One account across all insurers. Rather than logging into separate portals for each insurer, your eIA gives you a single view of every active policy. Premium due dates, sum insured amounts, and policy terms are all visible in one place. For anyone juggling health insurance from one company, life insurance from another, and motor insurance from a third, this consolidation alone saves real time.

No cost to you. Opening and maintaining an eIA is free. There are no service charges, hidden fees, or annual maintenance costs. The repositories earn their revenue from insurers, not policyholders.

Faster policy servicing. Changes that used to require filling out paper forms and mailing them to your insurer — address updates, nominee changes, contact detail corrections — can be handled through your eIA. The repository pushes these updates to all your insurers at once, so you make the change in one place instead of notifying each company separately.

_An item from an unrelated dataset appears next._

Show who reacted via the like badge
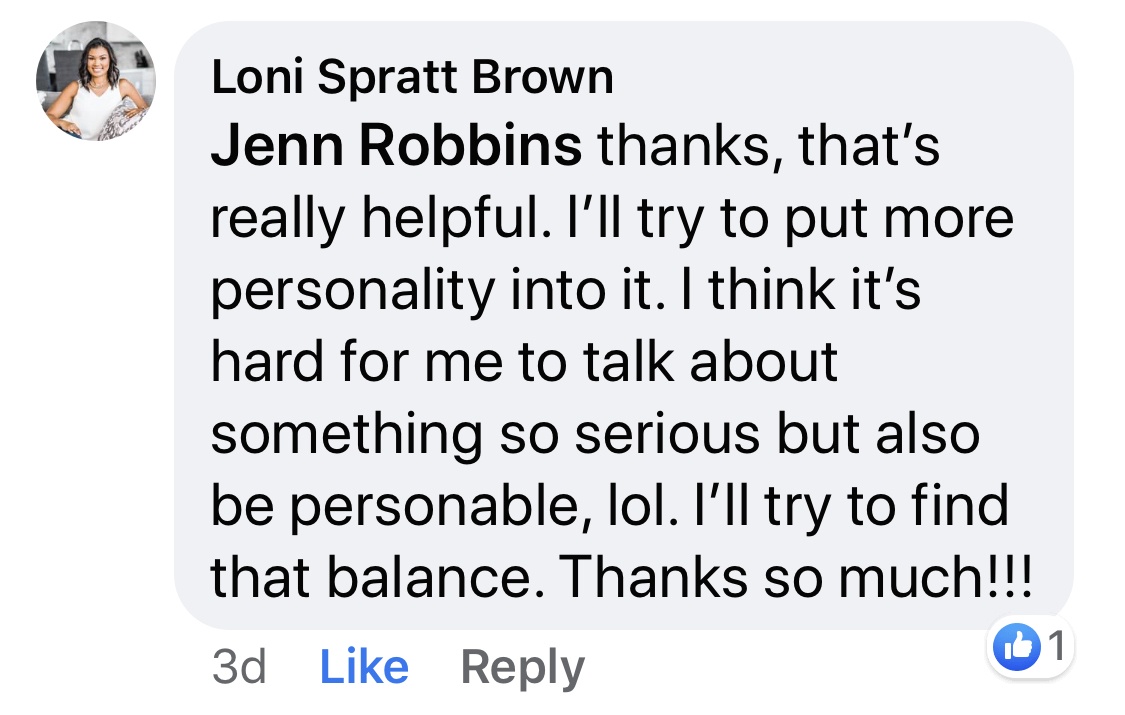 point(1030,647)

Protection against document loss. Physical policies can be destroyed in floods, fires, or simple household moves. Electronic policies stored in a regulated repository aren’t going anywhere. This matters most at claim time, when a missing policy document can delay or complicate the process for your family.

Easier claims for nominees. When a policyholder dies, nominees often don’t know the full picture of what policies existed. An eIA gives nominees and legal heirs a single reference point for every policy the individual held, making the claims process substantially less painful.

Updating Details and Switching Repositories

Your eIA isn’t static. You can update personal information like your address, phone number, email, bank details, and nominee information directly through your repository’s portal. When you update these details in your eIA, the change flows through to all the insurers whose policies are linked to your account. This is one of the most underappreciated features — a single address change updates every policy at once.

If you want to move from one repository to another, IRDAI rules permit the transfer. Your complete policy details and transaction history migrate to the new repository. The process involves submitting a transfer request to your current repository, and there should be no disruption to your policy records during the switch.

What Happens if You Don’t Open One

Since the April 2024 mandate, insurers are required to issue new policies electronically. In practice, if you buy a new policy and don’t already have an eIA, your insurer will facilitate opening one as part of the policy issuance process. You can’t really avoid it for new purchases anymore.

For older paper policies, there’s no penalty for not converting them. They remain valid in their original form. But you lose the benefits of centralized access, and your nominees may have a harder time locating all your coverage when it matters most. Converting existing policies is voluntary but worth doing, especially if you hold multiple policies across different insurers.